I love the subtle changes each man made to their game to get back on top. Nadal is now serving with menace; Federer is playing quicker, attacking the net, getting off the court with shorter points to sustain himself. Rafa is underrated as a volleyer, his net game is phenomenal and he’s using it more and more to keep opponents off-balance. Meanwhile, Federer has been grinding out points from the baseline, even using his rival’s patented whiplash follow through.
You see some Federer in an older Nadal, and Nadal in an older Federer. I like that, it’s the fruit of all their shared match history.
You’re involved in the screenplay for Clemente, Ezra Edelman’s follow-up to OJ: Made in America. How are you enjoying the writing process, and after that could you write the first great original tennis movie?
What’s the saying, “the smaller the ball, the better the writing?” Considering how many movies have been made about, say, boxing, it feels like tennis is ripe for the big screen. I actually think The Circuit and its year-long framework could work really well. There’s been a few. I liked Battle of the Sexes and I thought Andy Samberg’s 7 Days in Hell was amazing.
Clemente is my first screenplay, but I’m a big movie guy and I grew up devouring scripts. I’m weird like that. I’ve found it edifying because the pressures are different than in poetry. Goals, objectives, etiologies, something that is fundamentally Aristotelian with a beginning, middle, and end. I find thinking about three acts fun, because it’s unlike writing a poem or an essay. That being said, I think poetry and screenwriting have a lot in common. It’s using compacted language to elicit a clear sense of place, character, and emotion.
I didn’t know Ezra; he basically got in touch with me, said he liked my writing, handed me a copy of the David Maraniss biography, and asked if I was interested. It’s a great honor and responsibility. I was born in the jetstream of Clemente’s emergence as an icon and a symbol, especially growing up in the Bronx surrounded by Latin American communities. In school, we sang “La Borinqueña” and celebrated Puerto Rican Heritage month every November. I’ve always held a great affinity for him. I’m incredibly amped.
What did you think of the 2018 tennis year and what do you hope to see in 2019?

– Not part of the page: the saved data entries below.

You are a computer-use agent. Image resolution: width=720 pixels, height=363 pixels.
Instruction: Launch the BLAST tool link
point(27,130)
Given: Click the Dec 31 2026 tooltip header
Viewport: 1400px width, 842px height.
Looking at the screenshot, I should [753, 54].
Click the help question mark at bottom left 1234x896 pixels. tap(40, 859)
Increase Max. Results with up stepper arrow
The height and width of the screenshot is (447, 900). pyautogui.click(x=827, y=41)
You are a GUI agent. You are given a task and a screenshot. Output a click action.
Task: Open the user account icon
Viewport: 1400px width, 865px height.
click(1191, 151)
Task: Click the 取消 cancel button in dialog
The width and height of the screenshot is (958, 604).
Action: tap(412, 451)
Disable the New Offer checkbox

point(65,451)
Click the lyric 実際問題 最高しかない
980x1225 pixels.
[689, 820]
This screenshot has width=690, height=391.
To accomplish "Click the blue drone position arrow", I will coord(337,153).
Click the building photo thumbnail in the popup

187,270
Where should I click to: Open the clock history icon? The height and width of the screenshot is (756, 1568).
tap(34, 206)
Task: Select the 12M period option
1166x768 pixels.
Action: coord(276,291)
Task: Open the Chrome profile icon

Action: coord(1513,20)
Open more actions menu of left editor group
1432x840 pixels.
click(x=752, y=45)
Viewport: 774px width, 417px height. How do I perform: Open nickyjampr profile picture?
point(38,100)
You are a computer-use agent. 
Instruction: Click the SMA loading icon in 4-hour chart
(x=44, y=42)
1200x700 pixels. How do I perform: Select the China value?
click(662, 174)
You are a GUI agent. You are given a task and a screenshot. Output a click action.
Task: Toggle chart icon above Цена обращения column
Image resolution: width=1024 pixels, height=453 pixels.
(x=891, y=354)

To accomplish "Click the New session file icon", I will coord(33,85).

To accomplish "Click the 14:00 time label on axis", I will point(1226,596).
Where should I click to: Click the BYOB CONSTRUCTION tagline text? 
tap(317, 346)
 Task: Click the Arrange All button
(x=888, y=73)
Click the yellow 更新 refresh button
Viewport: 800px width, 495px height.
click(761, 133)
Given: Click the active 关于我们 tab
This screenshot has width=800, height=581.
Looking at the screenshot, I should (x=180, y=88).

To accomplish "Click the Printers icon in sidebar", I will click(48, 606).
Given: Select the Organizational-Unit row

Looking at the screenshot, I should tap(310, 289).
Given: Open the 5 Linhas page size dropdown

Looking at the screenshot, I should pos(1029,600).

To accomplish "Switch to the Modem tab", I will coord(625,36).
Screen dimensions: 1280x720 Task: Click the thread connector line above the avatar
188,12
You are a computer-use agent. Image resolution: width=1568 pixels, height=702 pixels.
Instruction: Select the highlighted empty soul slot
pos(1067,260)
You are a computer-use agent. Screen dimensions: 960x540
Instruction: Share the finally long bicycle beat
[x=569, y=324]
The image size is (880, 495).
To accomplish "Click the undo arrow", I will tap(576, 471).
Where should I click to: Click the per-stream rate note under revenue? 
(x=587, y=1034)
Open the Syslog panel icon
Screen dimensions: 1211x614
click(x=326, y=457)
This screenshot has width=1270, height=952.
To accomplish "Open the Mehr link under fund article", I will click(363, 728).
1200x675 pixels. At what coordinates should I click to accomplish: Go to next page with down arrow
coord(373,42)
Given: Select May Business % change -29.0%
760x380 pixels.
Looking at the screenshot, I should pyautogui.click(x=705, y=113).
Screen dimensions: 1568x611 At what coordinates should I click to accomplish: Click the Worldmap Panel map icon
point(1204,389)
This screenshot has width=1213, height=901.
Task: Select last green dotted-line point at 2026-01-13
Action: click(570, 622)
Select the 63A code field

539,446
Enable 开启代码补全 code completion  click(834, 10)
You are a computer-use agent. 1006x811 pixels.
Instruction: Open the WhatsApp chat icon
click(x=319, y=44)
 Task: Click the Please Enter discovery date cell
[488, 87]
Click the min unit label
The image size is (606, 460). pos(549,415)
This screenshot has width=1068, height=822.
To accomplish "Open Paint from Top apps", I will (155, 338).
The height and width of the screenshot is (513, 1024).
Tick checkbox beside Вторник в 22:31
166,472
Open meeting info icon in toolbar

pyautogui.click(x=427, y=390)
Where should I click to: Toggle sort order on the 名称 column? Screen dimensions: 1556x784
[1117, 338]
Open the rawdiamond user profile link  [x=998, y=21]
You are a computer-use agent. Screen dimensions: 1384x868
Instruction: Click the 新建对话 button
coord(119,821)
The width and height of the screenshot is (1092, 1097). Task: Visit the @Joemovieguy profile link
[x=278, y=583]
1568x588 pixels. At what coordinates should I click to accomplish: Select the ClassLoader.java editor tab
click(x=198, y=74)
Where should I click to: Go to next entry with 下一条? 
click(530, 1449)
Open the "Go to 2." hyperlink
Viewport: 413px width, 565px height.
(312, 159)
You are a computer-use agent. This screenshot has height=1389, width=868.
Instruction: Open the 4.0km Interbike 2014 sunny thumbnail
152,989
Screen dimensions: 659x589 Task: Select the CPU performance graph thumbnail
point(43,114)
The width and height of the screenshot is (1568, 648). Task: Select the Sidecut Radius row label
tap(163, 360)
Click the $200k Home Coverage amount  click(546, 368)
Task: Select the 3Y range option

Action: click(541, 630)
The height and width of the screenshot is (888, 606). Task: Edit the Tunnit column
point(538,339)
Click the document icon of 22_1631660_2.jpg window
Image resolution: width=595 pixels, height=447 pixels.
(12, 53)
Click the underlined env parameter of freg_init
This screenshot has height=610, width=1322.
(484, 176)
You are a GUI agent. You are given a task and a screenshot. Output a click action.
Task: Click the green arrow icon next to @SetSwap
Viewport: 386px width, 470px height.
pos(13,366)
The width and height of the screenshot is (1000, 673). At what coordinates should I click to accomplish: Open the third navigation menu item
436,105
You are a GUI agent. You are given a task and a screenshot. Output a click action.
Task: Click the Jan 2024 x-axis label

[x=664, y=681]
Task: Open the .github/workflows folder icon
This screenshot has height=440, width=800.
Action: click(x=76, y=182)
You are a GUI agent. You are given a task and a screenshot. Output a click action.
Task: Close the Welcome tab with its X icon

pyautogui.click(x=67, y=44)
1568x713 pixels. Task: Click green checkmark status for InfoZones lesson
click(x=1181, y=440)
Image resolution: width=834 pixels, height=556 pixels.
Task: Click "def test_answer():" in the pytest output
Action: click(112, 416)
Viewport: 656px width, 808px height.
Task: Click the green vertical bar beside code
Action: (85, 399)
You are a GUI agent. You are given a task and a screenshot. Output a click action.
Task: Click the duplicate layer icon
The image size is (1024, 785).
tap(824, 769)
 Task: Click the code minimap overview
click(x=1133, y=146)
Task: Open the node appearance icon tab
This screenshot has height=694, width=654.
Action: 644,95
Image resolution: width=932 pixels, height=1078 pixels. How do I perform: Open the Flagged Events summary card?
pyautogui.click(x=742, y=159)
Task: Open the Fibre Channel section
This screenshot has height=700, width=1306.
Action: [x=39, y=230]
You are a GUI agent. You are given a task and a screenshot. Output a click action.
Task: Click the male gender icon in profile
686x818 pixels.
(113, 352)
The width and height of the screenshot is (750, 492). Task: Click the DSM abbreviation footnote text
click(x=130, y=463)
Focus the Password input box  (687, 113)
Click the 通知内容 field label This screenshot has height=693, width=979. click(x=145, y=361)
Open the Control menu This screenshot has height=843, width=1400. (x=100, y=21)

The big story was the return to form of Novak Djokovic. I didn’t realize how much I missed him. In the spring, following Federer’s Australian win and Rafa at the French, it felt like nobody was ready to step up and challenge them. Djokovic’s perseverance made the season. The problems he creates for both Federer and Nadal means looking at the draw and knowing either one of them will have their hands full.
It was great to see Stefanos Tsitsipas make a name for himself because I love one-handers. In 2019, I’d like to see a few guys from the generation that have been playing the Big Three over the years—Kei Nishikori, Gael Monfils, David Goffin, Jo-Wilfried Tsonga—make a stand in the Masters 1000s and the Grand Slams. The generation under them are on their way up, and these great players are getting lost in the thrill of the kids and the enduring grandeur of Federer, Nadal, and Djokovic.
Correction: This article originally stated that Phillips’s parents are Jamaican. They are from Antigua.